The comments echoed his statements made during the national debates last week, prior to mass shootings in El Paso, Texas, and Dayton, Ohio. The El Paso shooting suspect was reportedly targeting “Hispanic invaders” in the shooting that killed 20 people Saturday morning.
Inslee said the White House and the U.S. Senate have failed to “remove weapons of war” from the nation’s streets.
He recalled a vote he made while representing a fairly conservative area of Washington in the U.S.
House of Representatives in 1994 that banned assault weapons under former President Bill Clinton. Inslee said he knew it would cost him his congressional seat, and it did.
“I have never regretted that vote,” Inslee said.
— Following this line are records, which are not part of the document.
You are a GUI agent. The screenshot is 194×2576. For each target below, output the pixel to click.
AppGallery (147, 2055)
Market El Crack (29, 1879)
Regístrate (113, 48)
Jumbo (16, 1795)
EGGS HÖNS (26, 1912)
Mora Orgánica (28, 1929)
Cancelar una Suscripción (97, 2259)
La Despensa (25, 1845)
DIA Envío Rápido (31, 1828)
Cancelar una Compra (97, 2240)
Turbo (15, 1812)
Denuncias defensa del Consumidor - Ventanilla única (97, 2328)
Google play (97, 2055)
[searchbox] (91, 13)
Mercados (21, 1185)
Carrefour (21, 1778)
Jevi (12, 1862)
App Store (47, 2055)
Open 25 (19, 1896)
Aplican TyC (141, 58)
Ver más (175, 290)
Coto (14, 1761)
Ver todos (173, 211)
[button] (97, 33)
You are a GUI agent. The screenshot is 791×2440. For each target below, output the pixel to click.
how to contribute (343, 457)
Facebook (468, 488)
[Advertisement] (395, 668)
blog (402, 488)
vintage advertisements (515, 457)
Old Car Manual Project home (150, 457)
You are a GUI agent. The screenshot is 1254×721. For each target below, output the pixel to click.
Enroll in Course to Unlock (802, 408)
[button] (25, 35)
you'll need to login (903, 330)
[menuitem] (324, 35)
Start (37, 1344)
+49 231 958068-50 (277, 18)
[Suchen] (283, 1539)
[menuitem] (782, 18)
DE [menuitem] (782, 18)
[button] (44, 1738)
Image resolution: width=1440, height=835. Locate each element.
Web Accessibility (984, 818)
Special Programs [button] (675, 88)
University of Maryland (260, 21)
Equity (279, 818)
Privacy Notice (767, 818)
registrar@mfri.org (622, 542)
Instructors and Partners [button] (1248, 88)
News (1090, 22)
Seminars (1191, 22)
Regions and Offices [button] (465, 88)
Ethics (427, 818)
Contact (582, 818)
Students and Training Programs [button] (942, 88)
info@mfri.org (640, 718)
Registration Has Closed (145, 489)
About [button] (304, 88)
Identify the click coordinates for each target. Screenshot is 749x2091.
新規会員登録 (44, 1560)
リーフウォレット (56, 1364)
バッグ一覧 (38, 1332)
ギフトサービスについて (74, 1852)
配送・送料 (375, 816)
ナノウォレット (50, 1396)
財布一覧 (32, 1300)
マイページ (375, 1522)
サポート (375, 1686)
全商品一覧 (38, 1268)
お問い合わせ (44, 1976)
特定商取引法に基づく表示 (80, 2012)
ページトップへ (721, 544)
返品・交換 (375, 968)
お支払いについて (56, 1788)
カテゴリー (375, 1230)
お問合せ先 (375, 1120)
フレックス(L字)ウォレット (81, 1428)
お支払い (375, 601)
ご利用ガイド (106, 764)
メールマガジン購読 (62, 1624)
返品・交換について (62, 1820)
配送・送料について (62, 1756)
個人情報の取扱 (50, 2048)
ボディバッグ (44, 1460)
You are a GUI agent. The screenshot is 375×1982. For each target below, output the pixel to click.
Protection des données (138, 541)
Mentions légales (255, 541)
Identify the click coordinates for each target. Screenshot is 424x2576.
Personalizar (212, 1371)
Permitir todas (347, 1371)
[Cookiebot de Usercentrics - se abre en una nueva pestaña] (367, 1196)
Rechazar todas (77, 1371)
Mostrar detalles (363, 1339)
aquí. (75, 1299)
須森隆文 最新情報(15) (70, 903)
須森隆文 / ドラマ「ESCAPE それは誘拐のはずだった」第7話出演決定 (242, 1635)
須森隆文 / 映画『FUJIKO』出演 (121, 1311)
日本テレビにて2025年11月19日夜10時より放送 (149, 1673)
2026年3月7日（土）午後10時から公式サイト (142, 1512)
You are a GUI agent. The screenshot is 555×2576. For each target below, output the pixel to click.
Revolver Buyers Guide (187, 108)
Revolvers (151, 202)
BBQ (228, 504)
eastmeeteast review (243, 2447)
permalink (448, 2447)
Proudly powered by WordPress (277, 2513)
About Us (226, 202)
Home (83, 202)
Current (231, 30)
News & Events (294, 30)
That ban lapsed in 2004, and much of the Democratic party and its overflowing presidential field have called for its immediate reinstatement. A similar ban was passed in the House this year but is unlikely to see a vote in the Senate.
Inslee then shared his usual campaign speech regarding the many reforms passed in his home state — abortion access and reproductive health protections, increased minimum wage, higher teacher salaries, equitable pay for women, net neutrality laws — that he would hope to replicate as president.
He is not just the climate change guy, he joked, but he is putting environmental reforms first because “we won’t have a place to live” if he does not.
Inslee said he has “seen the tears of people whose lives have been affected by climate change,” citing California wildfires, Midwestern floods and rising sea levels in Florida.
Inslee participated in a variety of campaign events in Las Vegas over the weekend, including the American Federation of State, County and Municipal Employees forum on Saturday. He will host two events in Reno on Monday.